Expert View: Communications: Handle case studies with care

Using real case studies to raise awareness of an issue is a staple part of our work in the sector. Yet occasionally we forget to treat our case studies appropriately.

I was recently involved in a campaign that put forward a woman for interview to highlight an upsetting issue. She had been badly briefed, was clearly still in a state of distress and, in my opinion, should not have been used, even though she had offered to share her story.

In another instance, I came across a charity whose subjects were paid for their involvement in a media campaign - a bad precedent to set.

After giving your case study to a newspaper, it will inevitably be used online and on other platforms. Newspapers, radio and TV programmes can also be accessed on the internet. Your case studies are now global, so handling them with care is more important than ever.

Finding the right people to tell their story requires careful preparation. Spend time working with and supporting your interviewees; the more prepared they are, the better the interview they will produce.

Mental health charity Rethink has produced an excellent guide to using case studies: You and the Media. Website Volunteer Genie also offers useful information on working with journalists. Here are some tips when using real case studies.

Make sure you brief your case study in advance. Explain why they have been asked to tell their story and how the interview will be used. Let them know it is likely that their story will feature on multiple media platforms.

Remember that your case study is not used to this kind of work. Give them a rough idea of the questions they might be asked. Role playing and practice interviews can make them feel more confident.

Give the interviewer as much detailed information as possible about the subject in advance.

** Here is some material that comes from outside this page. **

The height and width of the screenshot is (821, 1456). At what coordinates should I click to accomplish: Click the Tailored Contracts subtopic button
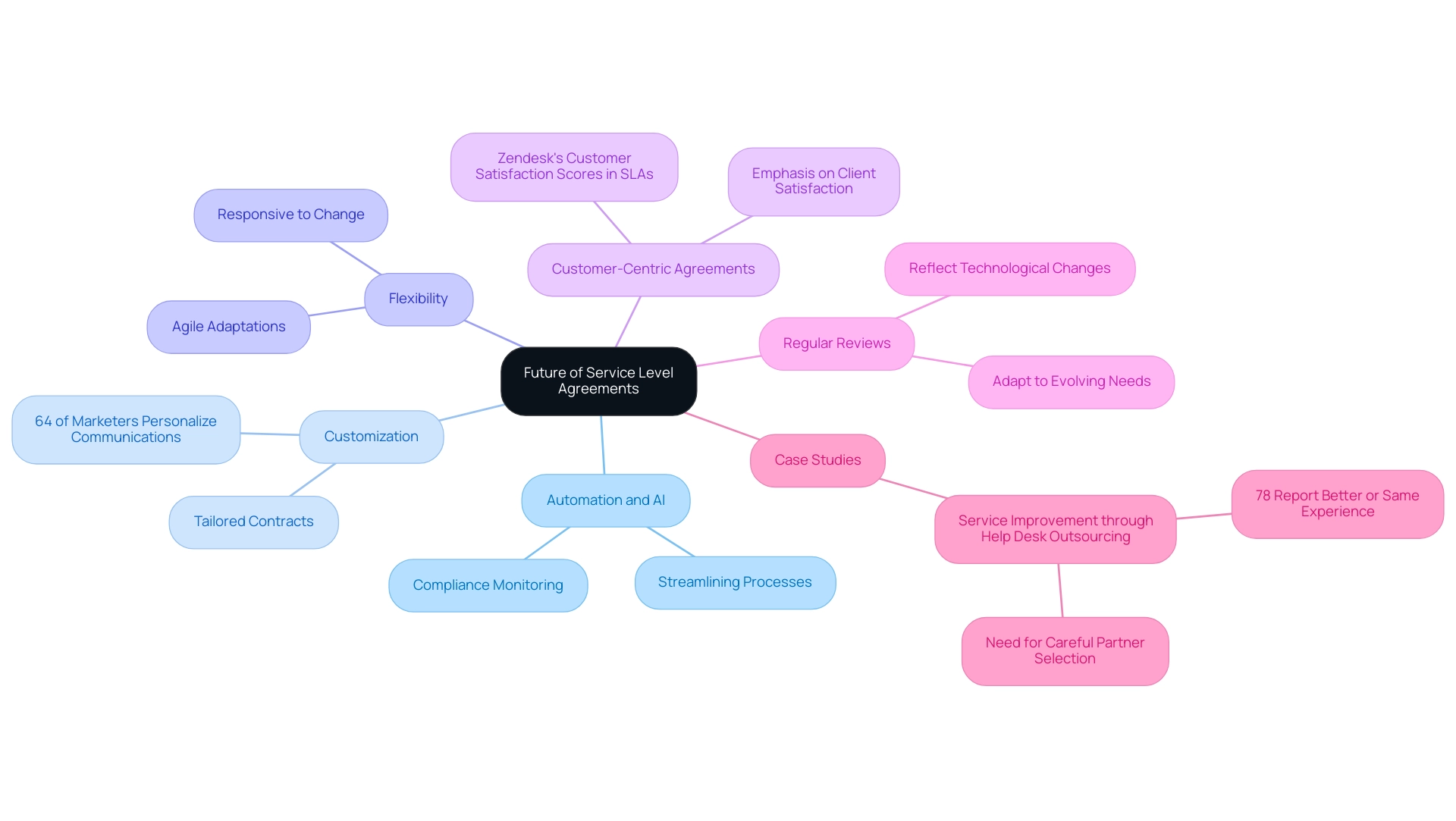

Make sure that the person you have put forward is the right person and has the right story to tell. You do not want to be left with an interview where your key media message is lost.

After the interview, don't forget to tell your case study how the campaign is going. Building longer-term relationships with people who provide case studies will enable you to use them on other occasions.

Remember to put together consent forms if you are recording the interviews yourselves - the interviewee should be aware of how and where the interview will be used.

Finally, don't pay your case studies. Cash incentives set a bad precedent; vouchers may be given in some cases, but think long and hard about this way of nurturing people.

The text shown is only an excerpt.